# What the exercise asks
Pull out every line in the entries below that contains the word "group". Letter case must match.

Entries in a dataset
—————

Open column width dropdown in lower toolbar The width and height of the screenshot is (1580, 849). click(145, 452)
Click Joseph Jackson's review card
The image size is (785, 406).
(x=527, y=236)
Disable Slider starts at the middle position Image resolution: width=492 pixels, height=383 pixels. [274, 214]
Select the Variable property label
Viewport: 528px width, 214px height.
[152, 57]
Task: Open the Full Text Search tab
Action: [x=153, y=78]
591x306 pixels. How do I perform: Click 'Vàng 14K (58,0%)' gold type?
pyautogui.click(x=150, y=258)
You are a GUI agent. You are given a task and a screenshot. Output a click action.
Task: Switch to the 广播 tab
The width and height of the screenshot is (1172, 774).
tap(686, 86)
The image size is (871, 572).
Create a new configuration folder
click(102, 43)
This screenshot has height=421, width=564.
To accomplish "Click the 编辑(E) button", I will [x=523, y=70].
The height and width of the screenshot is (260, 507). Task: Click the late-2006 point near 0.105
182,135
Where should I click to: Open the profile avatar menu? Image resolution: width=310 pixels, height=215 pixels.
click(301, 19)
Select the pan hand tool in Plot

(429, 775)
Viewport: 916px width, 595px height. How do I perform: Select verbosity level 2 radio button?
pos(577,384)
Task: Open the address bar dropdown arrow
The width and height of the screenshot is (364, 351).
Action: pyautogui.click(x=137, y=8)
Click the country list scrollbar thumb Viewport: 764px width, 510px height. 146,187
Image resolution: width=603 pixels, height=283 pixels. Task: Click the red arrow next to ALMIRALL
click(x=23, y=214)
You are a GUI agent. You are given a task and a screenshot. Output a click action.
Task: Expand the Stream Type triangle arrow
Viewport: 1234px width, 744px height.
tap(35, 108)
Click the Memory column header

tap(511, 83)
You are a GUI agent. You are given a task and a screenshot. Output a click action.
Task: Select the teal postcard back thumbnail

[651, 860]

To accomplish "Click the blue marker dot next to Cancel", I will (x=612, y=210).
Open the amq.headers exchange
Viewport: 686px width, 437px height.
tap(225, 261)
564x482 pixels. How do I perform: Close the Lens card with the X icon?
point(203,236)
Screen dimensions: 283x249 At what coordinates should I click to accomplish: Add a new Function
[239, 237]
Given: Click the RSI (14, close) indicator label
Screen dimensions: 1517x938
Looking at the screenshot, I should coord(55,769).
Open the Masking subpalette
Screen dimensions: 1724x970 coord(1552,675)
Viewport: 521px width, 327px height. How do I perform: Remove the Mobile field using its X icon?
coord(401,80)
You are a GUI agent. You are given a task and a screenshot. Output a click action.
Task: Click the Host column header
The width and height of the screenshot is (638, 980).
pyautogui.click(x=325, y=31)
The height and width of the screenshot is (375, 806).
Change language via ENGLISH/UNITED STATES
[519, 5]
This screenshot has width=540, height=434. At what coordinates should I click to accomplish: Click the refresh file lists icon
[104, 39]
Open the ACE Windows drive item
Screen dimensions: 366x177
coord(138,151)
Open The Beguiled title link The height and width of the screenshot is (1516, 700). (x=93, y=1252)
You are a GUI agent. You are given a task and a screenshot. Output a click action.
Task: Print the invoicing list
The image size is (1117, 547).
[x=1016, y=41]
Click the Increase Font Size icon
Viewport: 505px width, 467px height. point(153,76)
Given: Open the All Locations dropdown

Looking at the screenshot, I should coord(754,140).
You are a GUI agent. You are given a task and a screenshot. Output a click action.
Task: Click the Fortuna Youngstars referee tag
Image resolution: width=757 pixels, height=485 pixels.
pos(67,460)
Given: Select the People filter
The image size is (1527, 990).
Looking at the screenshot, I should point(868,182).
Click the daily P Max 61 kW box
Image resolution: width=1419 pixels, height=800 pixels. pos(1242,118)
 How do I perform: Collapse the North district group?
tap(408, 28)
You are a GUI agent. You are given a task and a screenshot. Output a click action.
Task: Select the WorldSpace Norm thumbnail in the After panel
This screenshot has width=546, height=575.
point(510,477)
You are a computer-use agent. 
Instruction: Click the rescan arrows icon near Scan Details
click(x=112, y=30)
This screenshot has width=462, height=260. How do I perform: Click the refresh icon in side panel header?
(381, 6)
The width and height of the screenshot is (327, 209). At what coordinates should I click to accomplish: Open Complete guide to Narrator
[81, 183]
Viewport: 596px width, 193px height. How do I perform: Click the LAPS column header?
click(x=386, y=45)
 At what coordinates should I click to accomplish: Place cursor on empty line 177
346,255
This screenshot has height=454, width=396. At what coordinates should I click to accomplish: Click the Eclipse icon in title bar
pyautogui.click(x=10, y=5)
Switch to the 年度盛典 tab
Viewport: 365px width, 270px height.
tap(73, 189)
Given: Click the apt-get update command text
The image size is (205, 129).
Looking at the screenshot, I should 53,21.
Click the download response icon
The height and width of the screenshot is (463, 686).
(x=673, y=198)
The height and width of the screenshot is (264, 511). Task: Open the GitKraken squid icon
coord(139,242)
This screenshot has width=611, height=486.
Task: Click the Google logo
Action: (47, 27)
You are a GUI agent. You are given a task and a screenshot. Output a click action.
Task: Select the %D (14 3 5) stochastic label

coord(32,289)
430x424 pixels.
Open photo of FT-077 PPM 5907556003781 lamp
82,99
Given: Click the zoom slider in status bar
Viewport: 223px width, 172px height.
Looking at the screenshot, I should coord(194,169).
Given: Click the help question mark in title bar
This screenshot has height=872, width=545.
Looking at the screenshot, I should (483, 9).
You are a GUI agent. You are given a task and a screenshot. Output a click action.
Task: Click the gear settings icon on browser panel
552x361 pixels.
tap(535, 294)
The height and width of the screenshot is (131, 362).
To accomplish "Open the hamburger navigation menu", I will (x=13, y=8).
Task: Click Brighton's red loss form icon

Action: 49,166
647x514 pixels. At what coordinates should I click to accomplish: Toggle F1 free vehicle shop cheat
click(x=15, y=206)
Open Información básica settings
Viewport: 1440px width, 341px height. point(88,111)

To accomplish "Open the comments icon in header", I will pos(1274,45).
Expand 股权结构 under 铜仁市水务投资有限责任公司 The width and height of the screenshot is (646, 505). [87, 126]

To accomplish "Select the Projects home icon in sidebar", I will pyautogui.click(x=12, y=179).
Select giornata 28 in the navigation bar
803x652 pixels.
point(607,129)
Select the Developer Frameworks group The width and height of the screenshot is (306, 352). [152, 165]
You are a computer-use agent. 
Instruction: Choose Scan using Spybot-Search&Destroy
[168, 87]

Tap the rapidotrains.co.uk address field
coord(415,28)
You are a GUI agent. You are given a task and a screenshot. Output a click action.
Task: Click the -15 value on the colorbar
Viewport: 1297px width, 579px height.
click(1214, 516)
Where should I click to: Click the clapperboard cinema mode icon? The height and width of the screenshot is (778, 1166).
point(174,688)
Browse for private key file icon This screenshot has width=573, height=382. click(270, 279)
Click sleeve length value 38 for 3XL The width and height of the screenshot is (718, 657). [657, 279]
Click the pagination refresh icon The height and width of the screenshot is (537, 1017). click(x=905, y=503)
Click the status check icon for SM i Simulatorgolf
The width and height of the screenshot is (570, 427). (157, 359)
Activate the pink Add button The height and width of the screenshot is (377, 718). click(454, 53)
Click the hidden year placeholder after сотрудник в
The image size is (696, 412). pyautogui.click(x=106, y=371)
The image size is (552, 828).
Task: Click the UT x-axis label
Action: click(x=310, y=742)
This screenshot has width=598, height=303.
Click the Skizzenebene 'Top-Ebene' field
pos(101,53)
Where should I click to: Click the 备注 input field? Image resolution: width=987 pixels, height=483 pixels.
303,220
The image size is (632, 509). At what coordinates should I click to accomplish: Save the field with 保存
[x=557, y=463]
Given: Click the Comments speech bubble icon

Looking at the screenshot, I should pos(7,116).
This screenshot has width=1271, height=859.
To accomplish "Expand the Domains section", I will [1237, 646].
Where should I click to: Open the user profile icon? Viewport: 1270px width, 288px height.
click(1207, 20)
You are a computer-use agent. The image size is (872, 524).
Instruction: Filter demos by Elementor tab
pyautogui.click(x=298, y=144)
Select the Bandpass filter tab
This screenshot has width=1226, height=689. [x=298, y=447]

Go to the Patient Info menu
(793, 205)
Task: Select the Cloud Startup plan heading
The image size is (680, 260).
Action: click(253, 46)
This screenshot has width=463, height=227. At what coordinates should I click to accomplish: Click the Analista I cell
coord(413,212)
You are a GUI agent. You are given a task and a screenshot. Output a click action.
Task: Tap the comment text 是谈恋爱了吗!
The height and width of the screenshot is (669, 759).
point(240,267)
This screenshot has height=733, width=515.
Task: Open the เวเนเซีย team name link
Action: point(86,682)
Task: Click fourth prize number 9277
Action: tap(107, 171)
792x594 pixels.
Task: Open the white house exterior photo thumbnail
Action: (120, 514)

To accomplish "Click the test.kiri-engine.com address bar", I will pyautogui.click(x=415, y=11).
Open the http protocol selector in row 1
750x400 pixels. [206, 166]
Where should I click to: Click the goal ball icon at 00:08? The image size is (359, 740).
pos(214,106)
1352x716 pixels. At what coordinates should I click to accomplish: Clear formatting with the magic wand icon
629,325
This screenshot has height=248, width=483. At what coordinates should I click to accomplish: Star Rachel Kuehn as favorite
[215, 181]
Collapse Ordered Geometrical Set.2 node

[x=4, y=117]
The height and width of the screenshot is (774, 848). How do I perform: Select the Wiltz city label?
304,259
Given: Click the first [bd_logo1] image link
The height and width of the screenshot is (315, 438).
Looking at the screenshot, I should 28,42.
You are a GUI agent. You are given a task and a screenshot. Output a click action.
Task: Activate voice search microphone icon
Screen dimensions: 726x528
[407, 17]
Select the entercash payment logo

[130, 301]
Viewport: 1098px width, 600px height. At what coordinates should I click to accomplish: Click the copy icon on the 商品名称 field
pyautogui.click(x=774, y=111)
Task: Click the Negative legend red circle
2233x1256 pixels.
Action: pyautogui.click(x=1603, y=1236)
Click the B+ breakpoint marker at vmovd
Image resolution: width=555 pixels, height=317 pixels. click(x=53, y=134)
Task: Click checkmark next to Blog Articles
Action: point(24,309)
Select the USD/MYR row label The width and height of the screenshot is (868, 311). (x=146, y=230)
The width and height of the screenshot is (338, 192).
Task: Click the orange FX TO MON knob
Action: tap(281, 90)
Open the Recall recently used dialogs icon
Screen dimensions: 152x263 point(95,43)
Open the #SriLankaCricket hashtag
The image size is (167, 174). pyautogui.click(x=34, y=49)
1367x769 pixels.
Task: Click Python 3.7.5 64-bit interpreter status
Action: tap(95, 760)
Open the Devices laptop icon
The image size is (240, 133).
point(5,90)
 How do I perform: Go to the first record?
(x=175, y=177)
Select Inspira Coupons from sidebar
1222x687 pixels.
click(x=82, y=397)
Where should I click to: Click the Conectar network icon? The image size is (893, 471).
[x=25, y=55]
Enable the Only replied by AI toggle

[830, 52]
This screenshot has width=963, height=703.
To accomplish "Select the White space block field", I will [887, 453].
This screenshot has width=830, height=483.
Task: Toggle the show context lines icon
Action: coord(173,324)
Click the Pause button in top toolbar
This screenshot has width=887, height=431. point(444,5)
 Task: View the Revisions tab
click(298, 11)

—————

# Written reply
 How do I perform: Collapse the North district group?
Select the Developer Frameworks group The width and height of the screenshot is (306, 352). [152, 165]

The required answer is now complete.